Но страшно даже подумать о том, что будет, если она скажет: «Да, я знала Юрия Гэмо, его жену Валентину, детей, которые родились при мне…» Куда же он тогда девался? Как она может объяснить полное, бесследное исчезновение друга и подруги молодости? Если даже она по каким-то причинам прервала это знакомство и больше не встречалась с ними после самоубийства Николая Коравье, то как объяснить то, что она больше слыхом не слыхивала о когда-то знакомом человеке, у которого выходили книги, печатались статьи, о ком говорили по радио, кто порой мелькал на экранах телевизора?
Последние дни Незнамов провел в каком-то лихорадочном состоянии. Проходя мимо стайки девушек, он старался не смотреть в их сторону, ощущая в себе и непонятную ненависть к ним, и отвращение к самому себе, к недавним своим помыслам. Так, наверное, чувствует себя человек, неожиданно бросивший пить. Он испытывает в себе недобрые чувства не только к самой бутылке, но и к тем, кто пьет.
Прошли жаркие дни, и в городе стало прохладнее, хотя о приближении осени в природе еще ничего не говорило. В скверах цвели розы, какие-то незнакомые, очевидно, специально выращиваемые городские цветы. Они и пахли как-то особенно, резко, призывно, словно стараясь привлечь к себе внимание.
Незнамов внезапно понял, что город надоел ему. Он не хотел в этом признаваться, а тем более делиться открытием, но бессмысленность нагромождения каменных строений начала раздражать его. Он не понимал стремления архитекторов и строителей города лепить на стены каменные орнаменты, возводить шпили и башни, золотить купола храмов. Это красиво?
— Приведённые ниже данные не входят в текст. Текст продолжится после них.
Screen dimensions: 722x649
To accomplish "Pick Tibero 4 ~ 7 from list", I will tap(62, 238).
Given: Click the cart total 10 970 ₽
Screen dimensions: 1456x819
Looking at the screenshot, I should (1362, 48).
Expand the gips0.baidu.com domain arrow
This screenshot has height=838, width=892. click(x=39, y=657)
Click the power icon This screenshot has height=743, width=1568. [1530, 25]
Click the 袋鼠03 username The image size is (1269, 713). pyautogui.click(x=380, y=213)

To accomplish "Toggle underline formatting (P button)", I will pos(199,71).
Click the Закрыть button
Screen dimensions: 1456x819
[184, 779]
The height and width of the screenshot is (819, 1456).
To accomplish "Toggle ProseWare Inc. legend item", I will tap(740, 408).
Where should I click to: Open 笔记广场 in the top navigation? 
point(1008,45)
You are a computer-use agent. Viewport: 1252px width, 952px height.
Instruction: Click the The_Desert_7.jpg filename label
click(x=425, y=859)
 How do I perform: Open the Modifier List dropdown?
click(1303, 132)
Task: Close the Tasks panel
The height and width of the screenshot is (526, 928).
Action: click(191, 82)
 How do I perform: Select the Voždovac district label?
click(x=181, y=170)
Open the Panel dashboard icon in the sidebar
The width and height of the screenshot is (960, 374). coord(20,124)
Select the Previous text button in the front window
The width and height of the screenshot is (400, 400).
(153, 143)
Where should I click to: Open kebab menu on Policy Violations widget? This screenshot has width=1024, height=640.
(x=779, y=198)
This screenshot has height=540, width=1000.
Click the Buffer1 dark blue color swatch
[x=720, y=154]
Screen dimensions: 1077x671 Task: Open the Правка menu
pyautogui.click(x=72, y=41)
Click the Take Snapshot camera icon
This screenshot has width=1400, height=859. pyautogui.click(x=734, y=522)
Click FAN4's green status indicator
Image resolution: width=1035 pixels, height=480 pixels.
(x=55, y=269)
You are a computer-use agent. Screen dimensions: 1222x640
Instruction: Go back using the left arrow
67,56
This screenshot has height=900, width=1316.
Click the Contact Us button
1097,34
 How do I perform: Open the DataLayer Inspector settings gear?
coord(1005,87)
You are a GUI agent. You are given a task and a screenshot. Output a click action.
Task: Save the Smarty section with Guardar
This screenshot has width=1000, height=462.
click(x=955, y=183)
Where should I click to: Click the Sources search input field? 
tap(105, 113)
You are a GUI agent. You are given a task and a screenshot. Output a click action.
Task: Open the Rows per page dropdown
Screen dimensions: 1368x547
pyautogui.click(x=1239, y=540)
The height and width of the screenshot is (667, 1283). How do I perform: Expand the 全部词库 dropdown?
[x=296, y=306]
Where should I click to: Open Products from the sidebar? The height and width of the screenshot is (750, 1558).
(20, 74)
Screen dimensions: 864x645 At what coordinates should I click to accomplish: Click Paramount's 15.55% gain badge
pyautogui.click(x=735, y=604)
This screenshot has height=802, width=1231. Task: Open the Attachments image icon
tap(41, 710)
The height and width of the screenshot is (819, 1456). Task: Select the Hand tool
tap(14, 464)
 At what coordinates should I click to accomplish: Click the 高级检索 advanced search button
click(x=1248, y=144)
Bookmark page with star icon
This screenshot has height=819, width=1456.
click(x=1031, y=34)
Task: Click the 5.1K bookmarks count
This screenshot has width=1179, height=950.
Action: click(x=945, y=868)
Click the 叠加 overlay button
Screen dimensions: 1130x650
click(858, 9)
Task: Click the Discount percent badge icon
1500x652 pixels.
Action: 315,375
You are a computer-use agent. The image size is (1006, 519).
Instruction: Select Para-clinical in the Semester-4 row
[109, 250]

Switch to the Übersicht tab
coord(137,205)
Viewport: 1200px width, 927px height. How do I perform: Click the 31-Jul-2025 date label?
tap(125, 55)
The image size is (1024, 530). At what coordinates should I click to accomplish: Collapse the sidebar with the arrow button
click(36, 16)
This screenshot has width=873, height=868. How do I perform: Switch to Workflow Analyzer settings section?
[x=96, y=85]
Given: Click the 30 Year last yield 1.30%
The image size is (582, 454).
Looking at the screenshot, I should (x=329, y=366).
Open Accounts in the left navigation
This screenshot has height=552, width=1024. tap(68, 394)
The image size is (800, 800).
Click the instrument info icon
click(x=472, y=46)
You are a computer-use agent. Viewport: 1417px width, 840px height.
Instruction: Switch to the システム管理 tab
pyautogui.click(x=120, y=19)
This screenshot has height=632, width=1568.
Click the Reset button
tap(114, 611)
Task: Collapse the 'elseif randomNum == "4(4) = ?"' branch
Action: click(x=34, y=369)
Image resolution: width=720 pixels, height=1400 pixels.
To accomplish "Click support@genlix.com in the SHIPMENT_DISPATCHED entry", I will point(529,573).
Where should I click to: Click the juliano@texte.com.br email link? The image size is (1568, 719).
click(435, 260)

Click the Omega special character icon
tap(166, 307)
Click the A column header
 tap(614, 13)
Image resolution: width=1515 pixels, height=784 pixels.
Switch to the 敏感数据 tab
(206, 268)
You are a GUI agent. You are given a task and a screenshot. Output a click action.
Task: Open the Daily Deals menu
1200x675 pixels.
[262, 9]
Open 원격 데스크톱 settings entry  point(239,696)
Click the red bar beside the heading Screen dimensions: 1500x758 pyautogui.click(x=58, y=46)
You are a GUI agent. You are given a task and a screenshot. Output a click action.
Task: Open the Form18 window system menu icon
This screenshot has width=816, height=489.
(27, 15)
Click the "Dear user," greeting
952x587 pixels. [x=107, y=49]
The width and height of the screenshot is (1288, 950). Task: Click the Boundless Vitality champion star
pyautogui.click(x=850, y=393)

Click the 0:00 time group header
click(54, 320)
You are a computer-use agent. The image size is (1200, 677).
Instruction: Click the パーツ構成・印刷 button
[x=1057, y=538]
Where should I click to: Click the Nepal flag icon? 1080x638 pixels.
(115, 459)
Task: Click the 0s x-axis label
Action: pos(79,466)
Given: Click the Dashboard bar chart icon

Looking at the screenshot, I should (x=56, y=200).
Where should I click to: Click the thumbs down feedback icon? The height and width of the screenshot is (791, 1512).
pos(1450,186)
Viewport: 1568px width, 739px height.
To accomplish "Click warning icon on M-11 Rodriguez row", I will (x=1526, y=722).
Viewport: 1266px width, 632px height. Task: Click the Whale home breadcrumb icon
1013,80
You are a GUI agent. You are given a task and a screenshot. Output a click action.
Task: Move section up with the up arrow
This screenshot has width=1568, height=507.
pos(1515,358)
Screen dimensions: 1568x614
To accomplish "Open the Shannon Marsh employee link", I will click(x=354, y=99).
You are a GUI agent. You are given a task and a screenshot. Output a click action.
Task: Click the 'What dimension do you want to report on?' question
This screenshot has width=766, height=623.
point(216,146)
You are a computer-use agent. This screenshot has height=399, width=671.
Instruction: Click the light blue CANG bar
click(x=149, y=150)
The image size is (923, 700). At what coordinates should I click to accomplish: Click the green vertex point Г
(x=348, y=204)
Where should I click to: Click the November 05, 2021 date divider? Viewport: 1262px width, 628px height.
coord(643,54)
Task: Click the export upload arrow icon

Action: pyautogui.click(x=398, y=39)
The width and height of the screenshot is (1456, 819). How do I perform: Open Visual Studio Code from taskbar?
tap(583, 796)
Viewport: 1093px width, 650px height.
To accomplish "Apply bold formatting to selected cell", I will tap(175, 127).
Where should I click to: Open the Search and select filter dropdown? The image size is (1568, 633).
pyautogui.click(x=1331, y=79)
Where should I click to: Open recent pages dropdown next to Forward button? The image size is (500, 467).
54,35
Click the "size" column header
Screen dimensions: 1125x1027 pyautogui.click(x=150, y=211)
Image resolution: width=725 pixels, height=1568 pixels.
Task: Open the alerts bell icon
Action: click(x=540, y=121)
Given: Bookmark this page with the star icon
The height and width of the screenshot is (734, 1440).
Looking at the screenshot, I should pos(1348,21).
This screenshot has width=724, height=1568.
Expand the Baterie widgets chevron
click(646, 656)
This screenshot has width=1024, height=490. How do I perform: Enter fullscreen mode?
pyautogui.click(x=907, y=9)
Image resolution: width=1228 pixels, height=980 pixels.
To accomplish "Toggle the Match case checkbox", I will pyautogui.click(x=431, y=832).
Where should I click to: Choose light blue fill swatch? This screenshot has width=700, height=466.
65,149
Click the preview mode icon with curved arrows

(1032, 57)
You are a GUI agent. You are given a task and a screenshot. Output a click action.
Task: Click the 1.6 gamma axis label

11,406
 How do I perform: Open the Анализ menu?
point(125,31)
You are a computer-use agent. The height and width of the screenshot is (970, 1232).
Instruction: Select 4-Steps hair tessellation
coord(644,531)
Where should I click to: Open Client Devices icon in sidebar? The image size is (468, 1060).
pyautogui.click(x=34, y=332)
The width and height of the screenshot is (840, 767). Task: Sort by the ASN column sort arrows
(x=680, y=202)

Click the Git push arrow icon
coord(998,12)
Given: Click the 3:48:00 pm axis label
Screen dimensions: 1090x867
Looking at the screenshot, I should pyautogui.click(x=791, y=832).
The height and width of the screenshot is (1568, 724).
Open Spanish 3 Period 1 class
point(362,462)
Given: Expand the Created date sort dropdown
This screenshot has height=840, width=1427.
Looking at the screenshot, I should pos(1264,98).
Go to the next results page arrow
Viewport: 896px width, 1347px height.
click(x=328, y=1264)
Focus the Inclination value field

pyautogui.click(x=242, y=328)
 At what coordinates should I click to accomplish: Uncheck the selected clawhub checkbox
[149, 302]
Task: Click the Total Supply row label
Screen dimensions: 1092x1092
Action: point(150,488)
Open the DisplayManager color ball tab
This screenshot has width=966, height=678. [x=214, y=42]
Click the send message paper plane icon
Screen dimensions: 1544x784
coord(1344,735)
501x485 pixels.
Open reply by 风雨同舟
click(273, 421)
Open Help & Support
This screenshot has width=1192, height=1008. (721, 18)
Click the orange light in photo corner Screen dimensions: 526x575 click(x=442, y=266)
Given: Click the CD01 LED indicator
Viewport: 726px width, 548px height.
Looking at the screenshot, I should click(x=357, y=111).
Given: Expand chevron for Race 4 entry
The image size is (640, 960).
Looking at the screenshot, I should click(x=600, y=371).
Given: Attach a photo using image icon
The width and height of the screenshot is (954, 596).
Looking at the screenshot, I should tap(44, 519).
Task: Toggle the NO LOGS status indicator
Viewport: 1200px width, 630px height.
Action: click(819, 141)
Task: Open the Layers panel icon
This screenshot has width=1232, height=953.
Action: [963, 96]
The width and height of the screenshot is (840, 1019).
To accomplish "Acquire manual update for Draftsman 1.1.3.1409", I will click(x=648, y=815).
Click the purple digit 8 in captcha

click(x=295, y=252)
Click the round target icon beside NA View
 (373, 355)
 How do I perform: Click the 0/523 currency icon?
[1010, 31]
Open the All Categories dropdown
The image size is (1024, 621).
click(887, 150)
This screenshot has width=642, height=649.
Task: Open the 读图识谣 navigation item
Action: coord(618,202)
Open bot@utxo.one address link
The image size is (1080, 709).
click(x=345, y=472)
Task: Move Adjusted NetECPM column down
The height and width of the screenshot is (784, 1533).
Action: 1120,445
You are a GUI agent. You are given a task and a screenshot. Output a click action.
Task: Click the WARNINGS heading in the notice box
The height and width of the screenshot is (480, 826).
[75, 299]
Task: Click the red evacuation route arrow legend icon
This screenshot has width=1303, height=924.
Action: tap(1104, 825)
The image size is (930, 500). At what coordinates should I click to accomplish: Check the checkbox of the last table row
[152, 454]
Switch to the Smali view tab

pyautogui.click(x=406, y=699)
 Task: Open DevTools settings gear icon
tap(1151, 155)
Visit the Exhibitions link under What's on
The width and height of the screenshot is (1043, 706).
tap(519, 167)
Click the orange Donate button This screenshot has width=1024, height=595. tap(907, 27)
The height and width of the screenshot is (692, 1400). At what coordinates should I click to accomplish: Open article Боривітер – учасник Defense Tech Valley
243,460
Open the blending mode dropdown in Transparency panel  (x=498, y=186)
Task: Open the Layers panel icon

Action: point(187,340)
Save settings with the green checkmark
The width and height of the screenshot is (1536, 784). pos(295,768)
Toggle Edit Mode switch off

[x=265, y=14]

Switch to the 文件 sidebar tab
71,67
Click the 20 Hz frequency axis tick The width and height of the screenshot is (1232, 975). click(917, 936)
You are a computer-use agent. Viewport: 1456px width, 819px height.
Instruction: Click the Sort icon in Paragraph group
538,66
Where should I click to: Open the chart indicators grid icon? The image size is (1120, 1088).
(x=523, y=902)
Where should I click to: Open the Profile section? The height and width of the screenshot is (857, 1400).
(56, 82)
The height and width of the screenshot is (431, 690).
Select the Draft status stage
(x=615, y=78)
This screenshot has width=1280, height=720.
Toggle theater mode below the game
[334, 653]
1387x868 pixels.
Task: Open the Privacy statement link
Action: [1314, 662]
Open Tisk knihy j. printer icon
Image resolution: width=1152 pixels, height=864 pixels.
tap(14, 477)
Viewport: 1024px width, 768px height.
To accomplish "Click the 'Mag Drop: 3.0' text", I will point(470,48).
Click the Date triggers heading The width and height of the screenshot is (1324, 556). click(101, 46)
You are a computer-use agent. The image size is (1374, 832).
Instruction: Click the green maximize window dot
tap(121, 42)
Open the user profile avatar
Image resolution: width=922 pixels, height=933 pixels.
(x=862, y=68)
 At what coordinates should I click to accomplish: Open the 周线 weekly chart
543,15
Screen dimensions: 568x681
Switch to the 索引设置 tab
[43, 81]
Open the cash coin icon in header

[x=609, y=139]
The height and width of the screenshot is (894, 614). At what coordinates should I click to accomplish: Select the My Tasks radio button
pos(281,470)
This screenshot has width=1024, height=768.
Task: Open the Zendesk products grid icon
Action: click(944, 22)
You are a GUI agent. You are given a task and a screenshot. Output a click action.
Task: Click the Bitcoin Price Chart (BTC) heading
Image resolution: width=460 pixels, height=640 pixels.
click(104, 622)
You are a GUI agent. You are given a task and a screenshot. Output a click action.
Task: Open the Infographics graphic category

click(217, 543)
Почему? Почему обыкновенная сельская изба по своей архитектуре считается низкой по сравнению с Зимним дворцом? Зачем человеку эти циклопические сооружения, в которых, наверное, было холодно и сыро в слякотные прибалтийские зимы? Или это было воспоминание о заре человеческой жизни, когда стены и потолки огромных пещер терялись во мраке, и даже свет большого костра не мог достать свода?